Acara perkumpulan murid-murid yunior
perguruan pencak silat telah selesai. Waki' dan Arman
berbincang-bincang layaknya dua orang yang baru berkenalan. Berbicara
tentang asal-usul, alamat tempat tinggal, keadaan orang tua, kegiatan
sehari-hari dan banyak lagi. Tentu saja mereka membahas tentang ilmu
'getaran' yang mereka lihat tadi. Mereka sepakat bahwa ilmu getaran
itu tidak bedanya dengan kesurupan jin atau makhluq halus. Dan, itu
dilarang dalam Islam. Agaknya Arman lebih mengetahui tentang Islam
daripada Waki'. Arman berbagi lebih banyak kepada Waki'. Sehingga,
Waki' lebih banyak bertanya kepada Arman. Berdasarkan informasi
tanya-tanya kepada senior mereka, ilmu getaran akan di dapat pada
tingkat lima atau tingkat enam dalam perguruan pencak silat tersebut.

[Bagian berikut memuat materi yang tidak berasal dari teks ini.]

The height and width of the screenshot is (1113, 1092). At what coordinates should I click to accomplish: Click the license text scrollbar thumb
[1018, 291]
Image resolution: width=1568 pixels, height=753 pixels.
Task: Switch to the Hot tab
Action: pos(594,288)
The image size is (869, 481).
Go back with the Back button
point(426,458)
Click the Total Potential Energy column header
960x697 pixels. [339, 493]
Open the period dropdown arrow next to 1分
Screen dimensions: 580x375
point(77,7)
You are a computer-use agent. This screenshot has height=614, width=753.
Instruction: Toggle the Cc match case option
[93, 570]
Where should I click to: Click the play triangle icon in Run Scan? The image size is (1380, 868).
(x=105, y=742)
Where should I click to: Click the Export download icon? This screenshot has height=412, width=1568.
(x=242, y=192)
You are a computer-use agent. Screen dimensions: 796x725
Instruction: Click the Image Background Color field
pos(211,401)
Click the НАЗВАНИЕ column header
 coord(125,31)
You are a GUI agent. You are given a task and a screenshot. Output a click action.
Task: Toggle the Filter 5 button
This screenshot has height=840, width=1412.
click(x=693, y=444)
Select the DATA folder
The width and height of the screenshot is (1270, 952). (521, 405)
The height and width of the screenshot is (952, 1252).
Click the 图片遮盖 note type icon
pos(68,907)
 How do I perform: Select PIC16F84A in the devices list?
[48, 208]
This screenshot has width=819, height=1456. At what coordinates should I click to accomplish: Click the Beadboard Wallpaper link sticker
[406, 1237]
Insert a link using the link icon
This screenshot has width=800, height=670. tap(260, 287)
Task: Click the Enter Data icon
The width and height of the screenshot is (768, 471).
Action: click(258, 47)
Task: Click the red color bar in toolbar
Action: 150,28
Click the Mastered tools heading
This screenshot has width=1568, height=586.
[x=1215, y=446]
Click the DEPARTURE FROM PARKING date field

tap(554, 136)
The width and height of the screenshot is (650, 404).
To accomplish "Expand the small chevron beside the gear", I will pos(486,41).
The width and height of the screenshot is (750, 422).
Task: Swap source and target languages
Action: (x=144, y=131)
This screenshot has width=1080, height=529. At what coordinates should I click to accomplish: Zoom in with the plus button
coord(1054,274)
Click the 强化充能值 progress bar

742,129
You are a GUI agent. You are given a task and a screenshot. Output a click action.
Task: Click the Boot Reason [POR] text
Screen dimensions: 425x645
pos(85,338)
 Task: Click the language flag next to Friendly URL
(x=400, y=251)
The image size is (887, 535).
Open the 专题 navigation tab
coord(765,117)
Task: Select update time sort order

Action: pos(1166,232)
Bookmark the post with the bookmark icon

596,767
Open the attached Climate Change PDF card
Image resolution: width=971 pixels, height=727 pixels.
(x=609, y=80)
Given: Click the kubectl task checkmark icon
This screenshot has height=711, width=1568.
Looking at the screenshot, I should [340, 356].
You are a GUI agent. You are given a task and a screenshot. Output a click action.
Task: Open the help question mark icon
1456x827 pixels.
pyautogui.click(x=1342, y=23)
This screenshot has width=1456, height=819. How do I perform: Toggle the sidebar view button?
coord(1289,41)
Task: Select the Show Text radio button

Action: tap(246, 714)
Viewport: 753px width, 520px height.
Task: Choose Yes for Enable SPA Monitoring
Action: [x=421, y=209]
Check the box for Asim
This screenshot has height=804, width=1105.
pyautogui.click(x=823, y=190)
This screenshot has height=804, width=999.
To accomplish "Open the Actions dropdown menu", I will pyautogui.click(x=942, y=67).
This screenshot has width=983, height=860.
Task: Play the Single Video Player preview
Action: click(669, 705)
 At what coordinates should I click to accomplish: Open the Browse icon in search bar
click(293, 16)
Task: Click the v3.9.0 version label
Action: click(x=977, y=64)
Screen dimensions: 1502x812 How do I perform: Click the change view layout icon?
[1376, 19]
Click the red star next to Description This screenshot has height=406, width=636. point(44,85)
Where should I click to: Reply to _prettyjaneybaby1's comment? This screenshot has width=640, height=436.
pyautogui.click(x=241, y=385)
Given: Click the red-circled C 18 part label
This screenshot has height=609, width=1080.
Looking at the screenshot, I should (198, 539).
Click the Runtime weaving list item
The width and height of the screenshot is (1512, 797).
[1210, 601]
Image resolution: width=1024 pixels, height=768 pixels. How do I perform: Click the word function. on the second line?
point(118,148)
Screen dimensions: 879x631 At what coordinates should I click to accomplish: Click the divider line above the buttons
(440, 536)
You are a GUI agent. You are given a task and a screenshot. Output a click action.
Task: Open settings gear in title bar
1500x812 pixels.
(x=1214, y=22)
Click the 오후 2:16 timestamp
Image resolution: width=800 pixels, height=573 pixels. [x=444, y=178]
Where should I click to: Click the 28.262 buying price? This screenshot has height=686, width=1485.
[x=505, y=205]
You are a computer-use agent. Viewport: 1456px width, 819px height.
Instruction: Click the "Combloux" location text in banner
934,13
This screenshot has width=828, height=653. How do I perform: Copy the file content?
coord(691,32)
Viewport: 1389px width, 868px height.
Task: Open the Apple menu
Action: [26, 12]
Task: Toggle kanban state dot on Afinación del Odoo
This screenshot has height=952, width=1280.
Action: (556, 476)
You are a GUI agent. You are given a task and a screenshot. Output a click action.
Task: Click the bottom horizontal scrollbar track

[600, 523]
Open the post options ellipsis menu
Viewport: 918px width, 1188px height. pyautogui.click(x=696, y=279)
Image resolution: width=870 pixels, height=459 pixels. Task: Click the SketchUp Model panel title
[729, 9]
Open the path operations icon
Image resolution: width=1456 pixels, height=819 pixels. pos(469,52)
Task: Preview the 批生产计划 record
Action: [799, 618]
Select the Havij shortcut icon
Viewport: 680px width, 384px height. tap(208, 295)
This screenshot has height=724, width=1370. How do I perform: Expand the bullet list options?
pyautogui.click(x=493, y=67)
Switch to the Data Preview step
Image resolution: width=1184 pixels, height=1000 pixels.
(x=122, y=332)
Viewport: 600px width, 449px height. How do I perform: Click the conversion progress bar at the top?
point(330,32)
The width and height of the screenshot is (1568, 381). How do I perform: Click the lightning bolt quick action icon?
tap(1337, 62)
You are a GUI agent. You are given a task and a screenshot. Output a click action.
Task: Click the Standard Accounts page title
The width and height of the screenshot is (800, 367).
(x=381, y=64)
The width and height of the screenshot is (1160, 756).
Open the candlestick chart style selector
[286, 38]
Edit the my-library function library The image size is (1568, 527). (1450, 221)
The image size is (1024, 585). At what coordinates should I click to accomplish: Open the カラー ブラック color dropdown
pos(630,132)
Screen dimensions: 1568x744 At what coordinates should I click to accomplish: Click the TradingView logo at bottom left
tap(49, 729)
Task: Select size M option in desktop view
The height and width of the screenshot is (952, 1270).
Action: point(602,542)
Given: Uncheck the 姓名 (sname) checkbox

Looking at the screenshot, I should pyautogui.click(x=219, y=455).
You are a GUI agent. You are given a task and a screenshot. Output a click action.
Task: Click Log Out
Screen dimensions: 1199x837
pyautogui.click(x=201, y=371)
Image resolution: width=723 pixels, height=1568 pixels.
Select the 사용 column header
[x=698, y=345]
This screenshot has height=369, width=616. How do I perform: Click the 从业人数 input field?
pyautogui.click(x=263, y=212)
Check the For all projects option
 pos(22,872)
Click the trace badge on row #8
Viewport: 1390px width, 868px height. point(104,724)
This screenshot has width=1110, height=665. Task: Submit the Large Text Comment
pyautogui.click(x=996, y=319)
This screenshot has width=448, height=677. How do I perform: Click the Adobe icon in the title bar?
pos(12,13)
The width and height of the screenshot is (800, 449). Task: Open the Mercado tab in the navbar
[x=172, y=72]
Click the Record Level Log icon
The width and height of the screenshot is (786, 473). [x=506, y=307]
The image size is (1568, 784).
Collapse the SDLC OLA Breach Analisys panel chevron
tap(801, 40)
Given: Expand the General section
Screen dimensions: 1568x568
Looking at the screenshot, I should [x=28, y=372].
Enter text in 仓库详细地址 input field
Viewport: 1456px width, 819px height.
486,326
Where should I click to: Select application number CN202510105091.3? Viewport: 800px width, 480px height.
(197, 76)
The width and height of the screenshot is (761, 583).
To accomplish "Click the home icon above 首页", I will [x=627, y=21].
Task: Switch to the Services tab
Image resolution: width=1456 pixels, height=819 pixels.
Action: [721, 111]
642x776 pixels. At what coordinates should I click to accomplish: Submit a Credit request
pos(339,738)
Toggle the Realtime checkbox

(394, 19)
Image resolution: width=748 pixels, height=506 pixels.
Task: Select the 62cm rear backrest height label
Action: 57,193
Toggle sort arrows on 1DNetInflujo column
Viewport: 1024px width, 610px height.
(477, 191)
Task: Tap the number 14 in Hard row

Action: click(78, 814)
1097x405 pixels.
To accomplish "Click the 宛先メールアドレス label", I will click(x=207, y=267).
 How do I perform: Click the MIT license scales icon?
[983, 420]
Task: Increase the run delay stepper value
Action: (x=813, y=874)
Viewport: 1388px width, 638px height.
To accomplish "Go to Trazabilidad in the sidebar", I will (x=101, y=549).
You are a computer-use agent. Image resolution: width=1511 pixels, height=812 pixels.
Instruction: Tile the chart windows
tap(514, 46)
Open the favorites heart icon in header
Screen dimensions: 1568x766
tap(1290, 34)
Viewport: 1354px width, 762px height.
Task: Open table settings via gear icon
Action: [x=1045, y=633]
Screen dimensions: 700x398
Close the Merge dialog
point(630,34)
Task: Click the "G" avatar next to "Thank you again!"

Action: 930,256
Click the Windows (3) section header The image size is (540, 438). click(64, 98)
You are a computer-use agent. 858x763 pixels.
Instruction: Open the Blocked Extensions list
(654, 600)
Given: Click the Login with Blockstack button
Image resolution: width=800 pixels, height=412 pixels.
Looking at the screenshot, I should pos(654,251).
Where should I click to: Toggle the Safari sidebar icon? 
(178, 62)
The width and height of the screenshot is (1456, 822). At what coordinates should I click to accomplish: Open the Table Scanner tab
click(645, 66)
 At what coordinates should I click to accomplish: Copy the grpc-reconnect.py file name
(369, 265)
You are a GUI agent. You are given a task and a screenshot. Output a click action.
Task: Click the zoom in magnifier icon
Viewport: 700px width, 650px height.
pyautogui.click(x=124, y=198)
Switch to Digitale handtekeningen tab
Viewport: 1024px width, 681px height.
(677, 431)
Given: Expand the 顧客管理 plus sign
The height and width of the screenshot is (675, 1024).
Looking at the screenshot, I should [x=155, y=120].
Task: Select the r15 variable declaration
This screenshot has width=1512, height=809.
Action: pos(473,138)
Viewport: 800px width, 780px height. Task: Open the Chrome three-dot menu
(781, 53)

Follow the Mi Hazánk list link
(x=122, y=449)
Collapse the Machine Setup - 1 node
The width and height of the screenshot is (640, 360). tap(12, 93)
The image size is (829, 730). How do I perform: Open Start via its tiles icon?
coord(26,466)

Sedangkan Waki' dan Arman masih berada di tingkat satu. Akhirnya,
mereka sepakat tetap berguru di perguruan itu sampai pada tingkatan
yang masih tidak menyelisihi keyakinan mereka. Entahlah, mungkin
sampai tingkat empat atau tingkat berapa.
Latihan
demi latihan, Waki' jalani dengan tekun dan
semangat. Kemampuan bela diri itu ia serap dengan mudah. Semua,
tergantung niat dan motivasi. Jika niat dan motivasi kuat, yaitu
sebagai bekal dalam menjalani jalan yang Waki' bayangkan akan penuh
tembok menjulang dan jurang menganga, maka mudah saja bagi Waki'.
Pertemanan dengan Arman pun makin dekat dan akrab. Di sela-sela waktu
latihan jika masuk waktu sholat, mereka melakukan sholat
bersama-sama. Mereka juga banyak berdiskusi tentang Islam di
jeda-jeda waktu latihan.
Pernah
suatu ketika, perguruan pencak silat
tersebut mengadakan ujian pengambilan "sabuk merah" sebagai
persyaratan untuk naik ketingkat dua yaitu yang dinamakan tingkat
Dasar Dua. Salah satu ujian yang dilaksanakan adalah lari marathon
dalam suatu kelompok yang terdiri sekitar sepuluh orang murid tingkat
satu. Lari marathon tersebut dilakukan di malam hari sampai menjelang
pagi. Ketika menjelang waktu subuh, kelompok-kelompok lari marathon
tersebut telah sampai pada pos terakhir yaitu pada garis finish.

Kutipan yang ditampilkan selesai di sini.